Michigan follows equitable distribution, which means the court divides marital property in a way that is fair under the circumstances—not necessarily 50/50. The judge can award one spouse all or part of the other spouse’s real estate, personal property, or other assets if that spouse contributed to acquiring, improving, or building up the property during the marriage.9Michigan Legislature. Michigan Compiled Laws 552.401 – Decree of Divorce or Separate Maintenance; Award of Property
Courts look at factors like the length of the marriage, each spouse’s earning ability, age and health, how the property was acquired, and each person’s contributions (including homemaking). Property you owned before the marriage or received as a gift or inheritance is generally treated as separate property, but it can still be divided if needed for fairness. Getting an accurate picture of all assets and debts early in the case is critical—if something is left out of the judgment, fighting over it later is far more expensive and difficult.
Michigan courts decide custody based on the best interests of the child, and the statute lists twelve specific factors a judge must evaluate. They include the emotional bond between each parent and the child, each parent’s ability to provide for the child’s physical and educational needs, the stability of each home environment, the child’s school and community ties, and each parent’s willingness to support the child’s relationship with the other parent.10Michigan Legislature. Michigan Compiled Laws 722.23 – Best Interests of the Child
The court also considers the child’s own preference if the child is old enough to express one, each parent’s moral fitness and mental and physical health, and any history of domestic violence—whether or not the child witnessed it.10Michigan Legislature. Michigan Compiled Laws 722.23 – Best Interests of the Child The judge can weigh any additional factor relevant to a particular dispute. A parent who takes reasonable steps to protect a child from domestic violence or sexual assault cannot be penalized under the cooperation factor.
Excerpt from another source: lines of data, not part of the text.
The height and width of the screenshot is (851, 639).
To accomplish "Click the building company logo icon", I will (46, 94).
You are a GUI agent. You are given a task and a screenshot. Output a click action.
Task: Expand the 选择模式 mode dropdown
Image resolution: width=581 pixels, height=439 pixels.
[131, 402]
Parenting time (what many states call visitation) is a separate determination. Even a parent who does not receive primary custody has the right to reasonable parenting time unless the court finds it would endanger the child’s physical, mental, or emotional health.
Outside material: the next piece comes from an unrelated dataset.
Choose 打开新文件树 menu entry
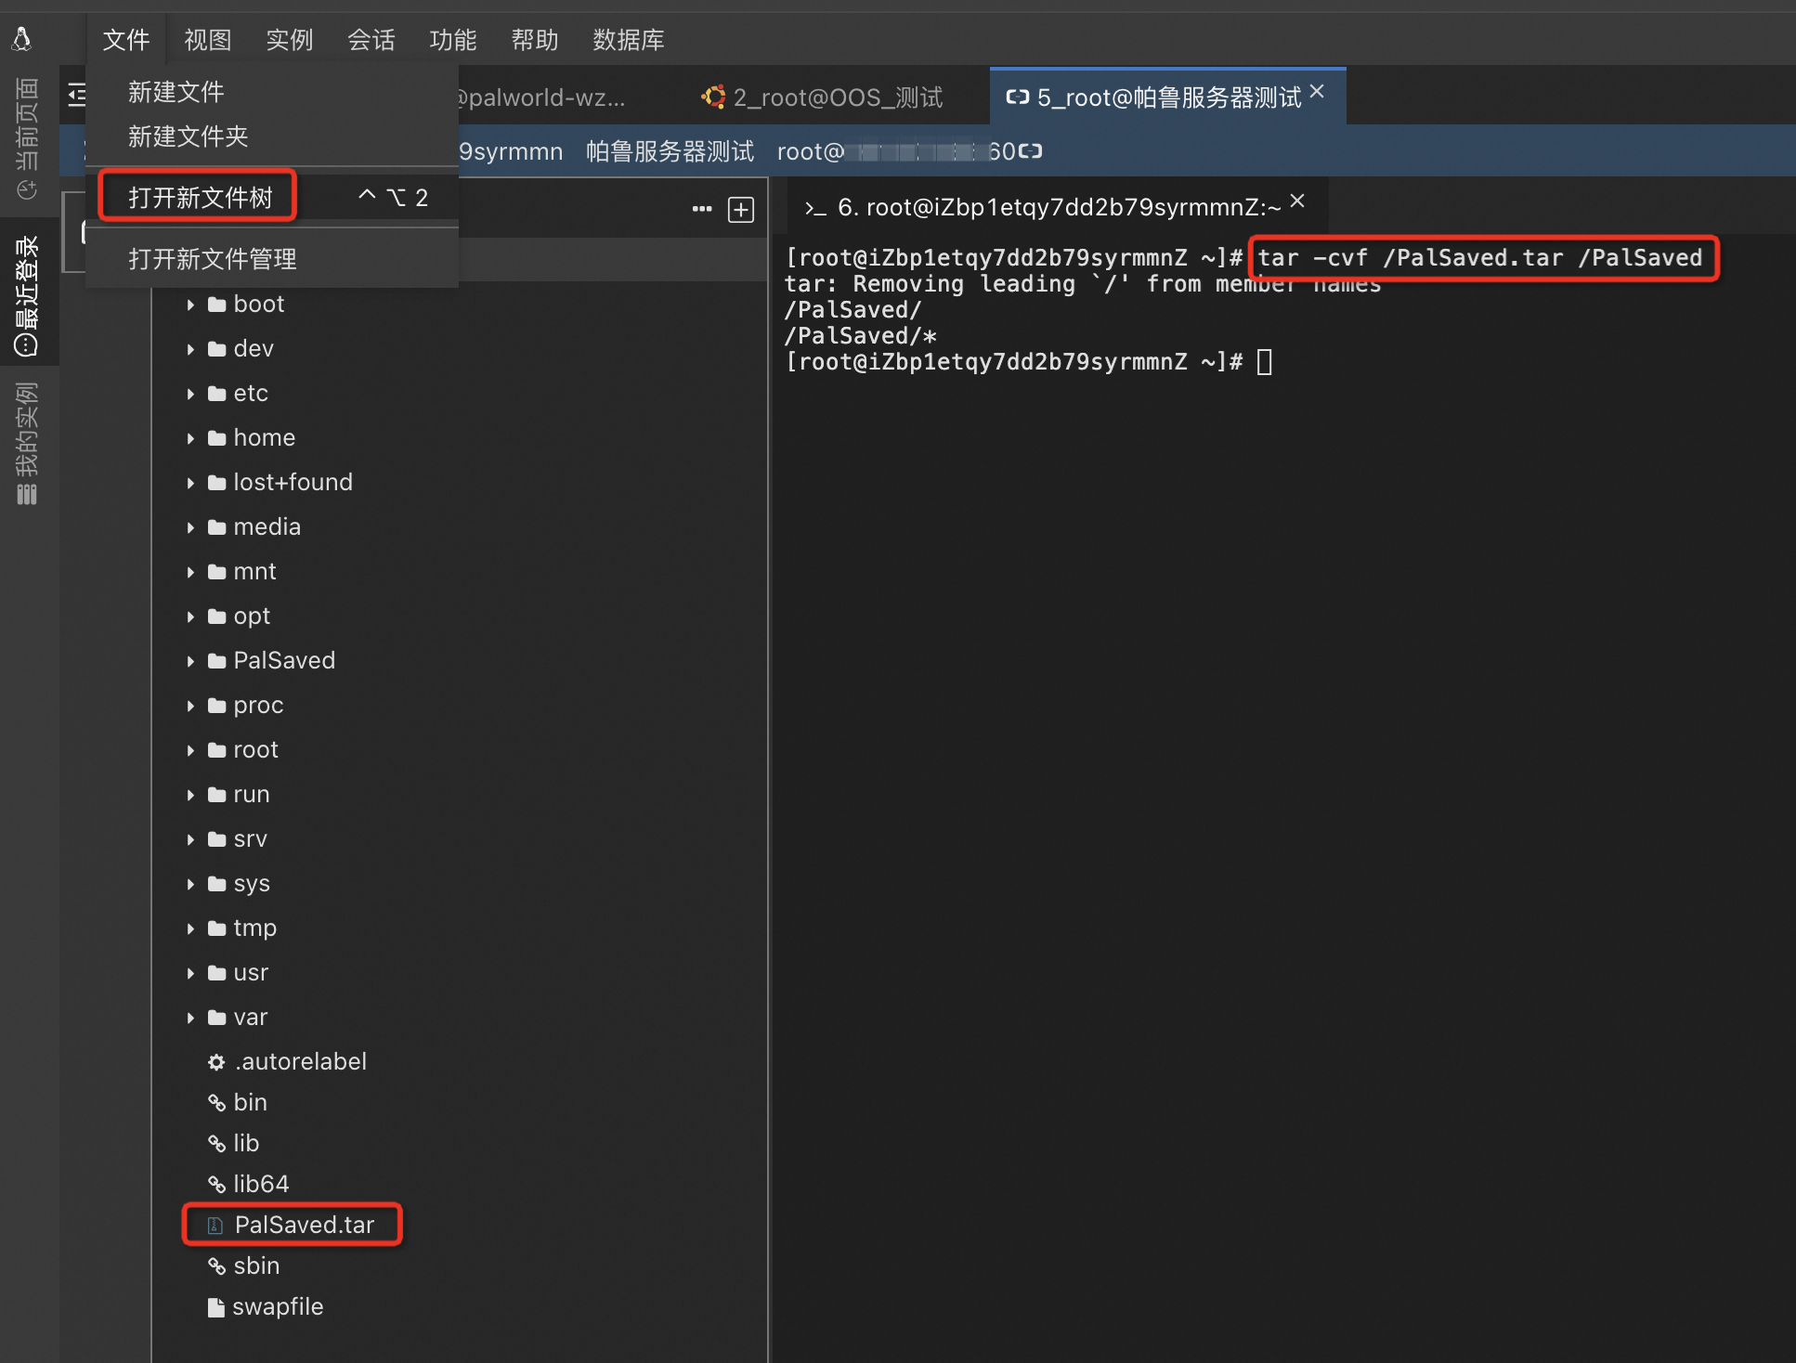Image resolution: width=1796 pixels, height=1363 pixels. [200, 197]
A judge can award spousal support to either spouse if the property settlement alone is not enough for that person’s suitable support and maintenance. The court considers each spouse’s ability to pay, the character and situation of the parties, and all other circumstances of the case.11Michigan Legislature. Michigan Compiled Laws 552.23 – Alimony In practice, judges weigh factors like the length of the marriage, each person’s age and health, the standard of living during the marriage, and whether one spouse sacrificed career advancement for the family.
If you plan to request spousal support, you must include that request in your initial complaint and allege facts showing both a need for support and your spouse’s ability to pay. A verified financial statement must be provided to the Friend of the Court.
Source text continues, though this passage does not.